Question

$$ {\displaystyle {(5-x)}^{\frac{1}{2}}=x+1}$$

Answer

**step1** Understanding the problem

The problem asks us to find a number, which we call 'x', such that when we calculate the square root of '5 minus x', the answer is equal to 'x plus 1'.

The symbol $$(5-x)^{\frac{1}{2}}$$ means the square root of $$(5-x)$$. This is a number that, when multiplied by itself, gives $$(5-x)$$. For example, the square root of 4 is 2 because $$2 \times 2 = 4$$. The square root of 9 is 3 because $$3 \times 3 = 9$$. The square root of 1 is 1 because $$1 \times 1 = 1$$. The square root of 0 is 0 because $$0 \times 0 = 0$$.

**step2** Preparing to find a solution

We need to find a value for 'x' that makes both sides of the equation equal. Since we are looking for a simple number solution, we will try different whole numbers for 'x' to see which one works.

It's important to remember two things about square roots:
1. The number inside the square root symbol, $$(5-x)$$, must be zero or a positive number (like 0, 1, 4, 9, and so on). This means 'x' cannot be larger than 5. For example, if 'x' were 6, then $$(5-6)$$ would be $$-1$$, and we cannot find the square root of a negative number using elementary methods.
2. The result of a square root is always zero or a positive number. So, $$(x+1)$$ must also be zero or a positive number. This means 'x' cannot be a very small negative number. For example, if 'x' were -2, then $$(x+1)$$ would be $$-1$$, which is not a possible result of a square root.

Considering these points, we can try whole numbers for 'x' starting from values like 0, 1, 2, and so on, up to 5.

**step3** Testing different values for x

Let's try if x = 0:
If x = 0, the left side of the equation is $$(5-0)^{\frac{1}{2}} = 5^{\frac{1}{2}} = \sqrt{5}$$.
The right side of the equation is $$0+1=1$$.
We know that $$1 \times 1 = 1$$ and $$2 \times 2 = 4$$. Since $$\sqrt{5}$$ is between 2 and 3, it is not equal to 1. So, x = 0 is not the solution.

Let's try if x = 1:
If x = 1, the left side of the equation is $$(5-1)^{\frac{1}{2}} = 4^{\frac{1}{2}} = \sqrt{4}$$.
We know that $$2 \times 2 = 4$$, so $$\sqrt{4}=2$$.
The right side of the equation is $$1+1=2$$.
Since the left side (2) is equal to the right side (2), x = 1 is the correct solution.

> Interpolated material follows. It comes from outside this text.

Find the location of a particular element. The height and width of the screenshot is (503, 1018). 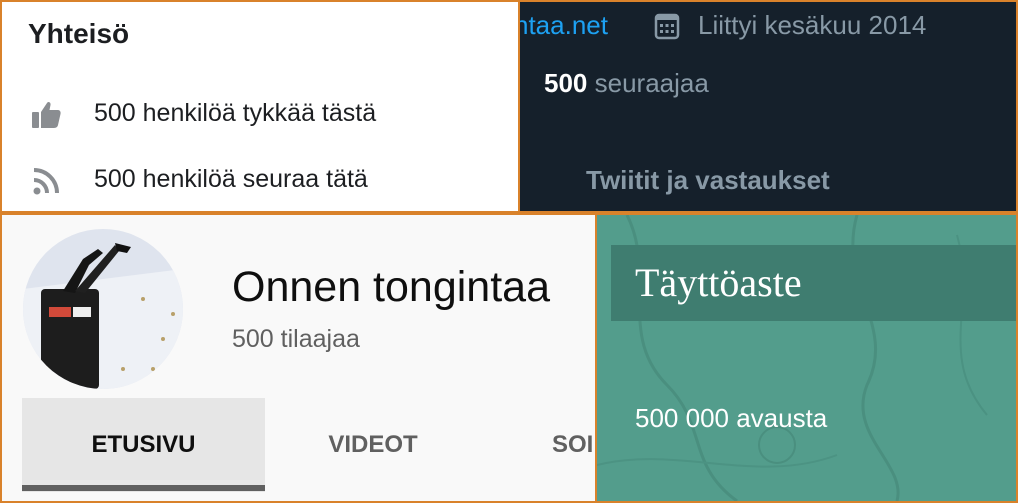

community-title: Yhteisö is located at coordinates (79, 34).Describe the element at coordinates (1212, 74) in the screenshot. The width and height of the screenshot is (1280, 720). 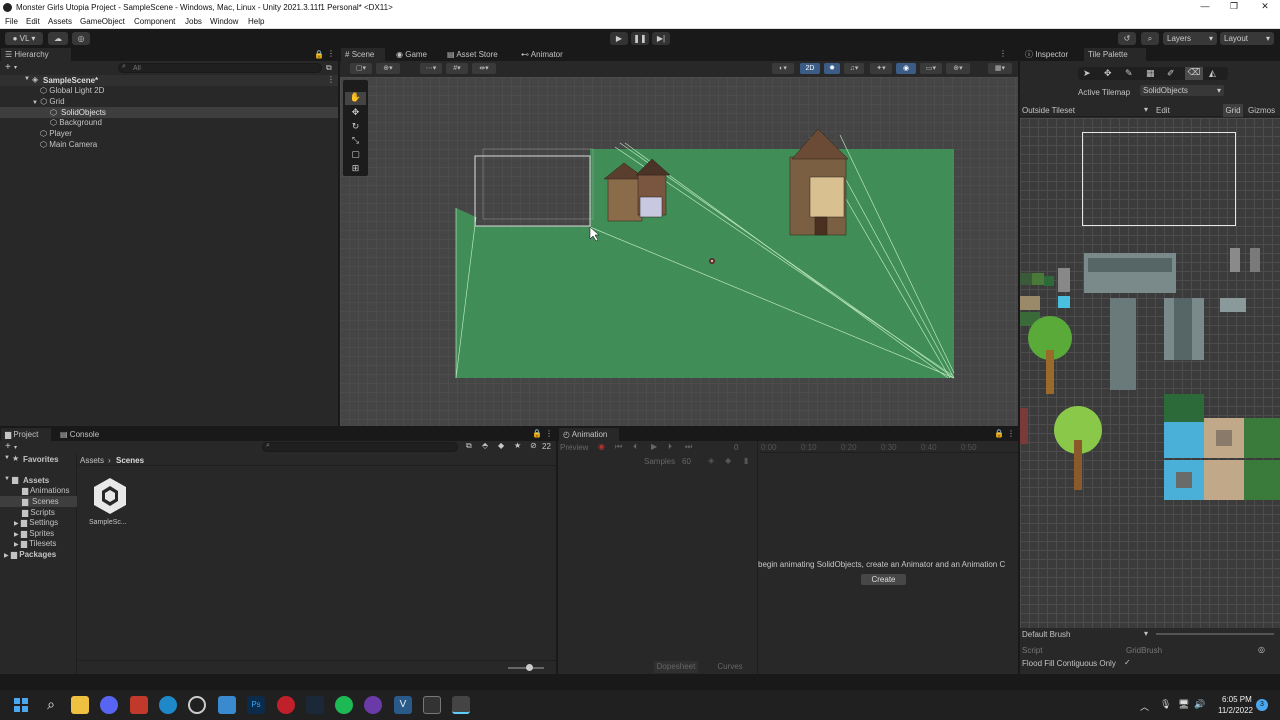
I see `fill-tool-icon: ◭` at that location.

Let's try if x = 2 (to show our systematic approach):
If x = 2, the left side of the equation is $$(5-2)^{\frac{1}{2}} = 3^{\frac{1}{2}} = \sqrt{3}$$.
The right side of the equation is $$2+1=3$$.
We know that $$1 \times 1 = 1$$ and $$2 \times 2 = 4$$. Since $$\sqrt{3}$$ is between 1 and 2, it is not equal to 3. So, x = 2 is not the solution.

Let's try if x = 3:
If x = 3, the left side of the equation is $$(5-3)^{\frac{1}{2}} = 2^{\frac{1}{2}} = \sqrt{2}$$.
The right side of the equation is $$3+1=4$$.
We know that $$1 \times 1 = 1$$ and $$2 \times 2 = 4$$. Since $$\sqrt{2}$$ is between 1 and 2, it is not equal to 4. So, x = 3 is not the solution.

Let's try if x = 4:
If x = 4, the left side of the equation is $$(5-4)^{\frac{1}{2}} = 1^{\frac{1}{2}} = \sqrt{1}$$.
We know that $$1 \times 1 = 1$$, so $$\sqrt{1}=1$$.
The right side of the equation is $$4+1=5$$.
Since the left side (1) is not equal to the right side (5), x = 4 is not the solution.

Let's try if x = 5:
If x = 5, the left side of the equation is $$(5-5)^{\frac{1}{2}} = 0^{\frac{1}{2}} = \sqrt{0}$$.
We know that $$0 \times 0 = 0$$, so $$\sqrt{0}=0$$.
The right side of the equation is $$5+1=6$$.
Since the left side (0) is not equal to the right side (6), x = 5 is not the solution.

**step4** Conclusion

By trying out different whole numbers for 'x', we found that when x is 1, both sides of the equation become 2, which makes the equation true.

Therefore, the solution to the equation $$(5-x)^{\frac{1}{2}}=x+1$$ is x = 1.